It’s explicitly stated in The Zero Theorem that the burned-out chapel in which Qohen (Christoph Waltz, of Inglourious Basterds and Django Unchained fame) lives was previously inhabited by Gnostic monks who had taken a vow of silence and, in a moment of ash-black comedy, he remarks that this vow led to their deaths in the fire. For sacrificing communication in the name of attaining true knowledge, the monks were punished (or, if you are of a particular frame of mind, rewarded) with death.

Zero Theorem 2

Qohen himself has suffered a severe existential crisis in his past. Having realised that he is ‘not special’, he awaits a phone call that will give him a purpose in life, a reason to be.[3] Because of his absolute belief in this phone call, in his own personal salvation, the sinister Management (Matt Damon, The Bourne Identity), declares Qohen to be the most religious man there is. This is why Management chose him for the task of unravelling the Zero Theorem, which will prove that eventually the universe will collapse in on itself, and therefore the fundamental pointlessness of all things. Which, according to Management, will be a valuable sales tool.

By curious coincidence, however, the method by which Qohen goes about attempting to solve the Zero Theorem is visualised by nothing other than the assemblage of blocks, which either form patterns or collapse into chaos depending on how successful Qohen is in his pursuit of the Theorem. This leads us smoothly into The LEGO Movie, of course.

In contrast to Qohen, LEGO everyman Emmet (voiced by Chris Pratt, rising star of Guardians of the Galaxy and the upcoming Jurassic World) is quite content at not being special at all. His single desire is to fit in with those around him.[4] The revelation that he’s supposed to be the ‘The Special’ who will save the world from the plans of evil Lord Business (who manages to be even more obviously sinister than Management) is profoundly uncomfortable to him, in a way that deliberately echoes the idea of the refusal of the call to adventure as defined in Joseph Campbell’s conception of the monomyth.[5]

Another prominent Campbellian theme is the idea of ‘death and return’, where the protagonist suffers a physical or metaphorical death and enters an ‘Other World’, with the goal of bringing back some divine knowledge or ‘boon’. It is, clearly, a mystical experience, and it makes an obvious appearance in The LEGO Movie when Emmet’s sacrifices his own life save the Master Builders from Lord Business. After Emmet ‘dies’, he pierces the veil of his reality, he gains true knowledge, and sees Finn (Jadon Sand) and his father (Will Ferrell, of the Anchorman films, not to mention the underrated Stranger than Fiction) as they really are, even if he doesn’t fully understand them. He is, after all, a tiny little LEGO man.

LEGO Movie 4

The story of the film so far is, therefore, simply an extension of Finn’s imagination.[6] This creates a curious inversion of the relationship between the human and the divine. Finn’s father is, after all, credited as ‘The Man Upstairs’, which is also how the inhabitants of the LEGO world refer to him. He is their demiurge, the creator of their world, and Finn is their messiah. Yet this is all ironised by the fact that Finn and his father are clearly just ordinary people, placed into the role of gods by their relationship with the LEGO world.

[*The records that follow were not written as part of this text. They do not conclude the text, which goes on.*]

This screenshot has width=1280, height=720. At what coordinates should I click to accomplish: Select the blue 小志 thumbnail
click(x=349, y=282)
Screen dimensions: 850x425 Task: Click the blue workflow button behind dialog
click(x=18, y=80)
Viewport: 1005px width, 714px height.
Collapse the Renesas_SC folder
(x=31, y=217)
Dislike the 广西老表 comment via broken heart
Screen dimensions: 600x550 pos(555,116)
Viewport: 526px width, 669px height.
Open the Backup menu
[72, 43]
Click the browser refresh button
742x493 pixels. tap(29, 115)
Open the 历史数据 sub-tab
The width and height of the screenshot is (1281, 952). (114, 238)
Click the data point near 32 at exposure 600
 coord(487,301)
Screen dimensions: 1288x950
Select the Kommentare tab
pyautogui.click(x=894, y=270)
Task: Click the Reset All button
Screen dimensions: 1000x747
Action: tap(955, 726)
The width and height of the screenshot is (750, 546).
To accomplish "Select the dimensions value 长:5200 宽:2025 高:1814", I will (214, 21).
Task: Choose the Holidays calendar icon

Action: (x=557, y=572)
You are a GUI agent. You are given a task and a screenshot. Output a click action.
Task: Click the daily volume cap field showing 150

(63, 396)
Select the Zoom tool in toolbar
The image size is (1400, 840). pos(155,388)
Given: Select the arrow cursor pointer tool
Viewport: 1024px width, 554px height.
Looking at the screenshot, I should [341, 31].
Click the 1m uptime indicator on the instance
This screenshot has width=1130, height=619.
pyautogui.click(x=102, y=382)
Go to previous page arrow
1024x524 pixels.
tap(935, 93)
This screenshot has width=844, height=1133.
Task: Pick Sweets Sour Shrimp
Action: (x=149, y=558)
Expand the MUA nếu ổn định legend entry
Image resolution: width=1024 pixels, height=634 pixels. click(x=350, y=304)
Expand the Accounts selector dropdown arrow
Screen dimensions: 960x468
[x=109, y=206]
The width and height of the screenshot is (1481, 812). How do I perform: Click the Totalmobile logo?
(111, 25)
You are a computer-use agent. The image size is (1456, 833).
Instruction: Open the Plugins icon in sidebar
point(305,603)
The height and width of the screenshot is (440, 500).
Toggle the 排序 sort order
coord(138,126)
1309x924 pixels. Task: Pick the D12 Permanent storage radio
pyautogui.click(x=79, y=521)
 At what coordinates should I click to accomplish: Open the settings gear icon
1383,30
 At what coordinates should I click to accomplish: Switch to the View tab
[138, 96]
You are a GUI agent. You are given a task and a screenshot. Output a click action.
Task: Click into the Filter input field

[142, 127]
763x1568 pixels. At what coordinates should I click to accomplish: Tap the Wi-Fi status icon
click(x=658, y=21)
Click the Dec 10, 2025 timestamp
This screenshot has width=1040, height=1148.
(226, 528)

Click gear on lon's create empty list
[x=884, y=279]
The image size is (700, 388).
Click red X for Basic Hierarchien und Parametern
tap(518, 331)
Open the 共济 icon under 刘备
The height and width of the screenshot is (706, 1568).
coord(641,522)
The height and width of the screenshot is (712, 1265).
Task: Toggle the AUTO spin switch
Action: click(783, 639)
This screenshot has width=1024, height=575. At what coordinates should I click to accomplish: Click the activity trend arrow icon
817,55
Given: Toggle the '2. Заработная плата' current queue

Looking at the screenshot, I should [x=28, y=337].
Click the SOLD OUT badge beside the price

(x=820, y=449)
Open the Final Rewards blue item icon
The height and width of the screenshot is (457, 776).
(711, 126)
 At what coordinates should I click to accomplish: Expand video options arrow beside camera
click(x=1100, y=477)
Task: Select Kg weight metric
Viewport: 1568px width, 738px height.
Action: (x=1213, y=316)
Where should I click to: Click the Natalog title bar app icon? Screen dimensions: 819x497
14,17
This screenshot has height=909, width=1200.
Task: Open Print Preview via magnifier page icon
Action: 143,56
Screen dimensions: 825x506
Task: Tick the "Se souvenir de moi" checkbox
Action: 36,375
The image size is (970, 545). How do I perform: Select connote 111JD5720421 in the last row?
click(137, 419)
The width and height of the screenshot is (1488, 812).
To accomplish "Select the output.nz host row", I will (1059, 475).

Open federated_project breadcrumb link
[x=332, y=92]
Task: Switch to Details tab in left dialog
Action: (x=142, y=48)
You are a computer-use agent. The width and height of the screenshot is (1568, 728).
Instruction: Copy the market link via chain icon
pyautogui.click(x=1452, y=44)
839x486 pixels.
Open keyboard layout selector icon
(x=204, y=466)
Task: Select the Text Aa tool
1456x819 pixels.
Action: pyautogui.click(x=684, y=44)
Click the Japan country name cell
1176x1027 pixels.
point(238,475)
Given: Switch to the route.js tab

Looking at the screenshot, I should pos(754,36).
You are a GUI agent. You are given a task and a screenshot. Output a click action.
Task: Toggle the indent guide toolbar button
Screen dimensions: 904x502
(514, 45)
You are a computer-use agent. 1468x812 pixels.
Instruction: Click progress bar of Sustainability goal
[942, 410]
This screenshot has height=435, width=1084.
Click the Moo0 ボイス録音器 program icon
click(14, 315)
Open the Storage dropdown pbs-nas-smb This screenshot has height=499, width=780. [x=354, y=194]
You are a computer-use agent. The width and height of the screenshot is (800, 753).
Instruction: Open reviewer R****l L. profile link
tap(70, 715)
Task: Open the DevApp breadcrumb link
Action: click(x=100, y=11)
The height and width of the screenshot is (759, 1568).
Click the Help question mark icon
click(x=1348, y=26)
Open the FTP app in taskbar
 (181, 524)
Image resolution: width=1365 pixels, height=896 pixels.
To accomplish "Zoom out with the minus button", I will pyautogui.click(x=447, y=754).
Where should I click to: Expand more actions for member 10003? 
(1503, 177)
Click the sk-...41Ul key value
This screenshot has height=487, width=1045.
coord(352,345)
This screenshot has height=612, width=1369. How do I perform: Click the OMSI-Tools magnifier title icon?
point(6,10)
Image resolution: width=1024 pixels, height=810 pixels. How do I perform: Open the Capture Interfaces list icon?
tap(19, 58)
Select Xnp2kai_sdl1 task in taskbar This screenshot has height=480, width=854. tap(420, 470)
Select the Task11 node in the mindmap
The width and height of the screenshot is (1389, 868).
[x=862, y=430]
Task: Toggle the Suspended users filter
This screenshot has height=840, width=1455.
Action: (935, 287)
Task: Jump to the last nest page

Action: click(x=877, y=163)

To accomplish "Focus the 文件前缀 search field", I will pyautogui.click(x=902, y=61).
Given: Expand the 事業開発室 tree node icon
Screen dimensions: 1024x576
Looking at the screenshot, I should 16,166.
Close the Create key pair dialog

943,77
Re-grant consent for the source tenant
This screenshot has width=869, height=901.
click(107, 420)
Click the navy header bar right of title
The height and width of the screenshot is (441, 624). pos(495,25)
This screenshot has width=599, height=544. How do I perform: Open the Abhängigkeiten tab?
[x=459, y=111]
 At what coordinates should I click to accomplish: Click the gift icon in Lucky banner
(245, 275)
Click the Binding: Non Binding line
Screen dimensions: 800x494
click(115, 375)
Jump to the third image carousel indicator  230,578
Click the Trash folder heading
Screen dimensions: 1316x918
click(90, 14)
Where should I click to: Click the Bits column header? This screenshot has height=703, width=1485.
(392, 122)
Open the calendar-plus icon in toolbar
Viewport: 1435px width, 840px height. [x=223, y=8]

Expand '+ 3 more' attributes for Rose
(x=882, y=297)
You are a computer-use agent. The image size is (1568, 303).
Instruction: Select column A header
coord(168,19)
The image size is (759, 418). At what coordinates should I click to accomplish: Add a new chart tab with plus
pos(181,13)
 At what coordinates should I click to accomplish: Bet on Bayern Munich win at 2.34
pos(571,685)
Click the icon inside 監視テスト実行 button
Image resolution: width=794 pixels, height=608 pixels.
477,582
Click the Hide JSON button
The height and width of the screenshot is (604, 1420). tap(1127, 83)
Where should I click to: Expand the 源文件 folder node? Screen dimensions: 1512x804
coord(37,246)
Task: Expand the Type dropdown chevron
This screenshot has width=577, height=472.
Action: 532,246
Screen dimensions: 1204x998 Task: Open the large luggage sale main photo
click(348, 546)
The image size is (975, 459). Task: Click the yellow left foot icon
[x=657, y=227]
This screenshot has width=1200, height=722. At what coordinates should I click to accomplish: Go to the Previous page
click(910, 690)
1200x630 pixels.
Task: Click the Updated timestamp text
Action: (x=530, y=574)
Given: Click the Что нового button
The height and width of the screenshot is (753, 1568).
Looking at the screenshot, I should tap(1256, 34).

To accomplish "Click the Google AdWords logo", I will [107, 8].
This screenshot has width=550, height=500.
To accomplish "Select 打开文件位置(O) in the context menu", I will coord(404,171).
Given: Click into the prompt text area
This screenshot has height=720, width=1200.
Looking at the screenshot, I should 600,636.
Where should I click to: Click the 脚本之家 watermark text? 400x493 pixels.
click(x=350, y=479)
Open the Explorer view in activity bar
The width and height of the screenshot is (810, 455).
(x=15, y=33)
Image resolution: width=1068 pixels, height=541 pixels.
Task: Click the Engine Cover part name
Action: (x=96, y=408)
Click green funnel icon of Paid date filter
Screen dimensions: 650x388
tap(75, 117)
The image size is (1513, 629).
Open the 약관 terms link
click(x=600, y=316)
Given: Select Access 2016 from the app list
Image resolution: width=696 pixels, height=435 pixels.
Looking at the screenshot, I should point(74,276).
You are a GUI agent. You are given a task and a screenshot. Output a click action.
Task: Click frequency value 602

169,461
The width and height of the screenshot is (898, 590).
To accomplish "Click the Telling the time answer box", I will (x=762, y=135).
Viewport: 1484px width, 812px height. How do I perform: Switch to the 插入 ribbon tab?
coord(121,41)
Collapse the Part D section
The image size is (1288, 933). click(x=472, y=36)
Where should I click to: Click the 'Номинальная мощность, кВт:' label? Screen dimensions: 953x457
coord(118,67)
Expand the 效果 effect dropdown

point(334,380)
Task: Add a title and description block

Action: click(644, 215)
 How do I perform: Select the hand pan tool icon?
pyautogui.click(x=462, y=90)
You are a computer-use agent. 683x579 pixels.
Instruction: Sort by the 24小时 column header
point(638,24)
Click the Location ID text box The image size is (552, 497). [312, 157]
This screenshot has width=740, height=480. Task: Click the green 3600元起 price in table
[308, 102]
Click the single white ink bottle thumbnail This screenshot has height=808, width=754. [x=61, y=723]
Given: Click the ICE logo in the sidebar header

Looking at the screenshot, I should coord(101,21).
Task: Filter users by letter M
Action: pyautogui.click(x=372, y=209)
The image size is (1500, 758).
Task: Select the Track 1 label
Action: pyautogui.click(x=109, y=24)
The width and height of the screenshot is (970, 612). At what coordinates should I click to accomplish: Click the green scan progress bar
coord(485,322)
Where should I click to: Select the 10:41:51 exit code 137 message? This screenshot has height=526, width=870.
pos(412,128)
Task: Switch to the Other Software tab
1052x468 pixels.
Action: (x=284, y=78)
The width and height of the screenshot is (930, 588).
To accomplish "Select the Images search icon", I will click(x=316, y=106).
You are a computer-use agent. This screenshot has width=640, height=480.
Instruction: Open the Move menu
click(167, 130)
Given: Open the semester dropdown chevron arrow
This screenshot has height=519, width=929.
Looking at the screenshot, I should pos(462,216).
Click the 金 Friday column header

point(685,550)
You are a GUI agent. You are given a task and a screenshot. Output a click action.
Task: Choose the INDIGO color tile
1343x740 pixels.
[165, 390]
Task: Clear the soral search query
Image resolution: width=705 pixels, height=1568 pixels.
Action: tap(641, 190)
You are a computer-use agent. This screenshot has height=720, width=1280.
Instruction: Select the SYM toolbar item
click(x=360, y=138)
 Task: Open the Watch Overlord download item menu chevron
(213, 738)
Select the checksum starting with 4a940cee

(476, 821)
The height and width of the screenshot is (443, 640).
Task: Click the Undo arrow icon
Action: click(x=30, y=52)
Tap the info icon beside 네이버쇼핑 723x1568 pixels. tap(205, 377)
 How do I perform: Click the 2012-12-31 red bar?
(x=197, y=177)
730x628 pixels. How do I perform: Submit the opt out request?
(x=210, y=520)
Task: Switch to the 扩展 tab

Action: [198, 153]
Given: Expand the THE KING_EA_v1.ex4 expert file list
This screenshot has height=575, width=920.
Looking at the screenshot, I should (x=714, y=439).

And now, to segue equally smoothly back to The Zero Theorem, the relationship between Finn and his father strikingly mirrors that that of Management and his son, Bob (Lucas Hedges, Moonrise Kingdom) in Gilliam’s film. Initially, Bob seems as misanthropic and selfish as everyone else in Qohen’s world, insisting on calling everyone else around him ‘Bob’ because he’s not even interested in so much as remembering another person’s name. Eventually, however, Bob is revealed as Qohen’s most loyal or, at least, most honest friend – the rest turning out to be pawns of Management. Of course, Management is pointedly not God, and Bob himself would make for a rather poor messiah. The relationship echoes the idea of a Holy Father and a Son of God, but Management and Bob are, in truth, nothing more than pale shadows of religious figures they resemble.

When Bob sacrifices his health, and potentially his life, to help Qohen, it comes across as tragically futile. And when, in their final confrontation, Qohen once again demands his phone call from Management, demands to be given his sense of purpose, the latter calmly (even smugly) admits that Qohen must have mistaken him for a higher power. Indeed, there is no space for a higher power in the world of The Zero Theorem. That’s largely the point.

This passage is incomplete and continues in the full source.